Ce que contient la réforme du collège

"Les enseignants français sont un peu livrés à eux-mêmes" au collège, selon l'OCDE [Jean-Christophe Verhaegen / AFP/Archives]

La réforme du collège et la refonte des programmes, menées de front dans un souci de cohérence, suscitent de vives critiques sur certains points, dont la suppression des options latin-grec et des classes bilangues.

 

Quel est le but affiché de la réforme du collège ?

Le collège est le point faible du système français, où les inégalités sociales "s'enkystent" comme le montrent les enquêtes internationales aux résultats peu glorieux pour la France. La ministre de l'Education nationale Najat Vallaud-Belkacem, qui se dit "pour l'élitisme républicain mais contre l'élitisme dynastique", veut que tous les élèves disposent des mêmes chances de réussir. Elle souhaite que tous apprennent deux langues étrangères le plus tôt possible et soient initiés aux langues anciennes.

 

Le latin et le grec vont-ils disparaître ?

Les options latin et grec sont supprimées. Le latin est choisi par 20% des collégiens en cinquième, mais seuls 5% continuent au lycée. Une déperdition qui prouve, selon les partisans de la réforme, que les élèves (et leurs parents) prennent cette option pour être dans une bonne classe ou contourner la carte scolaire.

Les options sont remplacées par un "enseignement pratique interdisciplinaire" consacré aux langues et cultures de l'Antiquité, ainsi qu'un "enseignement de complément" (une heure hebdomadaire en cinquième, deux heures en quatrième et troisième). L'initiation aux langues anciennes sera donc proposée à tous les collégiens, selon le ministère. Un "vernis de culture", raillent ses détracteurs, notamment les professeurs de langues anciennes.

 

L'apprentissage de l'allemand est-il mencé ?

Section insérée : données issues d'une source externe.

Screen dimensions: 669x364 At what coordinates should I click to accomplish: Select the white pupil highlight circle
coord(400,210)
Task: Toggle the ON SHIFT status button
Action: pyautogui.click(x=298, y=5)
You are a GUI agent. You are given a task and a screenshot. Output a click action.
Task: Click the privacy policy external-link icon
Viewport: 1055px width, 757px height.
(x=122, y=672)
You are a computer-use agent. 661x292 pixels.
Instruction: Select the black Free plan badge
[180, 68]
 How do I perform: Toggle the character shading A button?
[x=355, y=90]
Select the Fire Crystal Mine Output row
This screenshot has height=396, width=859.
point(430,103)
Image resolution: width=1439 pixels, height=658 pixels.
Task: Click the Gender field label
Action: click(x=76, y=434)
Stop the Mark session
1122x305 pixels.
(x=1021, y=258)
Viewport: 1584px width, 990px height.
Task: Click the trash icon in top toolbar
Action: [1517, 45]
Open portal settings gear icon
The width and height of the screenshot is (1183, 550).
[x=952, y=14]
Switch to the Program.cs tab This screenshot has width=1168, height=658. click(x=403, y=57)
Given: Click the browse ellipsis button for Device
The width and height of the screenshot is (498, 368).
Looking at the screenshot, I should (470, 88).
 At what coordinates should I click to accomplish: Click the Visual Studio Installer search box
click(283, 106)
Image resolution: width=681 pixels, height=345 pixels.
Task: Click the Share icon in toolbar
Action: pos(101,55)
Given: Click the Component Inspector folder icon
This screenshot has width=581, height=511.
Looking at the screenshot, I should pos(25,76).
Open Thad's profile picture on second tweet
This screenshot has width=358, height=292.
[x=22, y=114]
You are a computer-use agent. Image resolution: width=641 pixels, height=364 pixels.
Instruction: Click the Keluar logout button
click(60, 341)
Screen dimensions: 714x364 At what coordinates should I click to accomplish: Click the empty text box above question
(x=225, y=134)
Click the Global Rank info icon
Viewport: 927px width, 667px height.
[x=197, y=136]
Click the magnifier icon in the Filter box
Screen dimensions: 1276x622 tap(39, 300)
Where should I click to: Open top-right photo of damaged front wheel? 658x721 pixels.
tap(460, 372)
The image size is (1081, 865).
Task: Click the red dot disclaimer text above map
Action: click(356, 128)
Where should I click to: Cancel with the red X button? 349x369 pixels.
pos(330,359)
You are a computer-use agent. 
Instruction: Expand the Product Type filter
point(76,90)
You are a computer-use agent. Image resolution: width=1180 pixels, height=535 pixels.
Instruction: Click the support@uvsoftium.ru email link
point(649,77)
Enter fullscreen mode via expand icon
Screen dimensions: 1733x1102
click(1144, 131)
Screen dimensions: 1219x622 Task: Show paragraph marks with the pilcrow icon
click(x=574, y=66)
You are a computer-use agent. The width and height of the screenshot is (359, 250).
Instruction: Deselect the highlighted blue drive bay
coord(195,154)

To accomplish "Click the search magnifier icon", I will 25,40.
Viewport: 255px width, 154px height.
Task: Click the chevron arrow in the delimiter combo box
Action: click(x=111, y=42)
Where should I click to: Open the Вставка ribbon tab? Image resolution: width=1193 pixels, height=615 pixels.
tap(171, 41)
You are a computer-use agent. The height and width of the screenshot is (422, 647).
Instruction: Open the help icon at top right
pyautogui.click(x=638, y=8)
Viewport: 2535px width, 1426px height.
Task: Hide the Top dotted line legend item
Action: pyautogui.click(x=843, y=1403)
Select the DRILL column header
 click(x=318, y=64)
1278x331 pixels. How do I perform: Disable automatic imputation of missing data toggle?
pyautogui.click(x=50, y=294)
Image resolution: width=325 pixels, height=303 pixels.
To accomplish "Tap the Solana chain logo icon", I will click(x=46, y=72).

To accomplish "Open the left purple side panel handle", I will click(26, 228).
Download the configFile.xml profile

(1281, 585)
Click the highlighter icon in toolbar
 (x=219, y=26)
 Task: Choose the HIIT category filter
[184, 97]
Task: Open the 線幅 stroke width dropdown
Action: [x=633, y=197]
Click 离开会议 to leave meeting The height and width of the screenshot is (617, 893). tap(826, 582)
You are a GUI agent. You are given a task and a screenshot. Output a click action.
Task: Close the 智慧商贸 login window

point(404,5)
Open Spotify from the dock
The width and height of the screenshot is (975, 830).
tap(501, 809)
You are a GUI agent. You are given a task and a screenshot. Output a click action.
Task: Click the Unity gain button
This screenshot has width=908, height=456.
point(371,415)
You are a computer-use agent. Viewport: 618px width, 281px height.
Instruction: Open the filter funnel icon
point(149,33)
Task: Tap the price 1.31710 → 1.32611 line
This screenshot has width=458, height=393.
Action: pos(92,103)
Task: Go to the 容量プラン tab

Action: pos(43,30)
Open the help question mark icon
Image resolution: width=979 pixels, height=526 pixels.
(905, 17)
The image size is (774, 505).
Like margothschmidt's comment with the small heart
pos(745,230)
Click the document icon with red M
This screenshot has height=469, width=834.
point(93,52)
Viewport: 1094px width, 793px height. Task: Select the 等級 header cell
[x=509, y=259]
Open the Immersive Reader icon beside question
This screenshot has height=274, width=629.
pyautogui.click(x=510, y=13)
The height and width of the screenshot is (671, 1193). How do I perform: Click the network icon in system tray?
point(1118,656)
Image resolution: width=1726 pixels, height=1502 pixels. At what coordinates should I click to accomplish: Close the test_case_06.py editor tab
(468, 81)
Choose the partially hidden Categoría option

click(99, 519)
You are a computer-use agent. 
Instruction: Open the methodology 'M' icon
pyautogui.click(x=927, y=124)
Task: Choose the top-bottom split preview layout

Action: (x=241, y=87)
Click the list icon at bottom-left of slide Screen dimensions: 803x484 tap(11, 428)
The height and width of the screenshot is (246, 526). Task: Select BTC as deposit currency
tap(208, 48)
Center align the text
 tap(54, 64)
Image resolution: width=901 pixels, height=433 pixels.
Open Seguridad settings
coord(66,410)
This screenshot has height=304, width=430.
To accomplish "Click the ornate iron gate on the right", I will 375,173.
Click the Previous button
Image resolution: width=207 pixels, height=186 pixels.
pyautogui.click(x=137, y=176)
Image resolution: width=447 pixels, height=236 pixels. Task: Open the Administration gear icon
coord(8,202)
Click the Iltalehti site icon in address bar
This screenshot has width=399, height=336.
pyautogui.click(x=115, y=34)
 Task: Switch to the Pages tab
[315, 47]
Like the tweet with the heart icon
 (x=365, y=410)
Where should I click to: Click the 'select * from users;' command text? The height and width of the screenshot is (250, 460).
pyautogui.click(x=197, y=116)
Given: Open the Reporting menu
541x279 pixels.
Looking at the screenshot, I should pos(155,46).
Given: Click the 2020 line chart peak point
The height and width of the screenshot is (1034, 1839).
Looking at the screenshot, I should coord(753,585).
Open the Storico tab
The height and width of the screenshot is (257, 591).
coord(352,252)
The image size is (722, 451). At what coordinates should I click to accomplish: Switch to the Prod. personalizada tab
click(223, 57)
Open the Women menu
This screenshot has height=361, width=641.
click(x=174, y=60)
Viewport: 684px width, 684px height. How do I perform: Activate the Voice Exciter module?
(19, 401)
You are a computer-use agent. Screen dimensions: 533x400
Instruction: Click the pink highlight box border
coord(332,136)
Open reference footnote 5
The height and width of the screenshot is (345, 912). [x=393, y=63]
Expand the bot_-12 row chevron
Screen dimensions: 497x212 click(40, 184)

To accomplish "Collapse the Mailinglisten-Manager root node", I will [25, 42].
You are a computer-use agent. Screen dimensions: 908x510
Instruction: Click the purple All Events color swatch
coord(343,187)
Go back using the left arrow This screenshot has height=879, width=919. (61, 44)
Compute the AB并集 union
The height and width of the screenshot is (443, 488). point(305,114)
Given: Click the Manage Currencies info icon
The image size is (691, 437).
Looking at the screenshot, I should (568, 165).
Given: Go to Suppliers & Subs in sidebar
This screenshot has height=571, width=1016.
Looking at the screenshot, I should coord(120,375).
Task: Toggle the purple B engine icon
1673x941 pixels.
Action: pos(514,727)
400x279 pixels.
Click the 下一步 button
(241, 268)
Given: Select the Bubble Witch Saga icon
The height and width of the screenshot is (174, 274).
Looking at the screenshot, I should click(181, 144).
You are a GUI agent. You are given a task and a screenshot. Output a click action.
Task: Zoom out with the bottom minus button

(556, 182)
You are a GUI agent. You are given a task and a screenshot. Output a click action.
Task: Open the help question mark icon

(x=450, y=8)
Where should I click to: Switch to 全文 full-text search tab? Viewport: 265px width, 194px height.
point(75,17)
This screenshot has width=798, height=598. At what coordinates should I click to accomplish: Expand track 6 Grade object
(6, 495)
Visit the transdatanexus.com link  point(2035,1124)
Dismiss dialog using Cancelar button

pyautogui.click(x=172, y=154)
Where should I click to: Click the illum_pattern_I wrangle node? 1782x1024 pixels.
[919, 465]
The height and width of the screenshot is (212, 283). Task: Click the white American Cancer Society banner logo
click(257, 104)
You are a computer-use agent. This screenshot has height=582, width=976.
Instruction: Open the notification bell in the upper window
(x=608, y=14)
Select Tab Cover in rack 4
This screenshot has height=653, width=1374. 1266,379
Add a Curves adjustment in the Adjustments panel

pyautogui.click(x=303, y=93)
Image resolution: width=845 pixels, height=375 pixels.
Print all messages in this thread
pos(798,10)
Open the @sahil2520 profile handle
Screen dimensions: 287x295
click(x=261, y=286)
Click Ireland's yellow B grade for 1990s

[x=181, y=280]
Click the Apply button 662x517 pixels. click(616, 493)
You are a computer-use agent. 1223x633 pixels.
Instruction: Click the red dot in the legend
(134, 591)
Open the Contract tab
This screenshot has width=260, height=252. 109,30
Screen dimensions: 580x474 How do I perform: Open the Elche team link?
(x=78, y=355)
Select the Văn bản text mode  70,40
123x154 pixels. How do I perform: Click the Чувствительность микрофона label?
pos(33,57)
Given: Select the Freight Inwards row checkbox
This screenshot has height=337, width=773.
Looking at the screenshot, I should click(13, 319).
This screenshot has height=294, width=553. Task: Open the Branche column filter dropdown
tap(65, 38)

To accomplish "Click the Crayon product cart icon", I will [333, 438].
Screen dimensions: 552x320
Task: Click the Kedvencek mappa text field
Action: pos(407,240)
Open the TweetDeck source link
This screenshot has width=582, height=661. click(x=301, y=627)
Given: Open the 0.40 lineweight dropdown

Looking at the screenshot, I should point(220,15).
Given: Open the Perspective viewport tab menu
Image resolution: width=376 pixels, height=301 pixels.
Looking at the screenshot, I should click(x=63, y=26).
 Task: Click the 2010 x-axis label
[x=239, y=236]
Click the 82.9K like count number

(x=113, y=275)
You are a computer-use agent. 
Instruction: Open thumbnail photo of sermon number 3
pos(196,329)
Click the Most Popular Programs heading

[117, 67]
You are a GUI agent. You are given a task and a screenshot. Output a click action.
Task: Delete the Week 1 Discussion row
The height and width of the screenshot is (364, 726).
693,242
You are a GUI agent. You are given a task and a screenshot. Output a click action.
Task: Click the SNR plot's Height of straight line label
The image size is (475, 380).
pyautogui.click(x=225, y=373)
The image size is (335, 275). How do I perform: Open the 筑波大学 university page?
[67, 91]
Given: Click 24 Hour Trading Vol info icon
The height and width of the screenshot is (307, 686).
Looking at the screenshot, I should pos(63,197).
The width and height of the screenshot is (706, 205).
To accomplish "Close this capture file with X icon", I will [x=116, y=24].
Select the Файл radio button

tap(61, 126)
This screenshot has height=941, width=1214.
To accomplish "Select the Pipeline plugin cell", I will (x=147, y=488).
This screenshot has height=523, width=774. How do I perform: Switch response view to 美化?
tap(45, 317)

Les classes bilangues (apprentissage de deux langues étrangères dès la sixième, 16% des élèves) laissent la place à l'enseignement de la deuxième langue étrangère pour tous dès la cinquième, et non en quatrième comme actuellement. Elles seront toutefois maintenues pour les enfants initiés en primaire à une autre langue que l'anglais.

 

Ces changements sont-ils au coeur de la réforme ?

Les débats se focalisent sur ces mesures, mais plusieurs syndicats protestent contre d'autres, jugées capitales pour l'évolution du collège. Parmi elles, une plus grande autonomie accordée aux établissements: chaque collège décidera à son gré de 20% de l'emploi du temps des élèves, consacrés à du travail en petits groupes, à l'accompagnement personnalisé et aux enseignements pluridisciplinaires.

Soutenus par les syndicats réformateurs (minoritaires), ces points sont vivement critiqués par les autres qui craignent que trop de pouvoir soit accordé au chef d'établissement et une "mise en concurrence" entre disciplines, enseignants et établissements. Une intersyndicale appelle à la grève le 19 mai.

 

Pourquoi les programmes d'Histoire sucitent-ils la polémique ?

Ils ont été toilettés dans le cadre de la refonte des programmes des classes du CP à la troisième. L'opposition, mais aussi des intellectuels et des historiens, estiment que les racines chrétiennes de la France sont ainsi passées sous silence au profit de l'islam.

L'académicien Pierre Nora regrette lui "une absence d'orientation", qui "reflète la crise que traverse la France, une des plus graves de son histoire". Le président du Conseil supérieur des programmes, Michel Lussault, répond que la naissance de l'islam fait partie des programmes obligatoires depuis des décennies et que le judaïsme et le christianisme sont aussi obligatoires. Le christianisme et le rôle de l'Eglise sont évidemment évoqués en fil conducteur à travers toute l'histoire de France.

 

Quand doivent entrer en vigueur ces réformes ?

Toutes deux sont prévues pour la rentrée 2016, une concomitance voulue par le ministère et saluée, une fois n'est pas coutume, par les acteurs du secteur. Najat Vallaud-Belkacem a assuré qu'elle soutiendrait "jusqu'au bout" sa réforme du collèges, validée par le conseil supérieur de l'éducation mais dont l'UMP demande le retrait pur et simple. La refonte des programmes en est, elle, au stade de la consultation. Les enseignants peuvent donner leur avis jusqu'à la mi-juin. Une mouture définitive sera mise au point en juillet.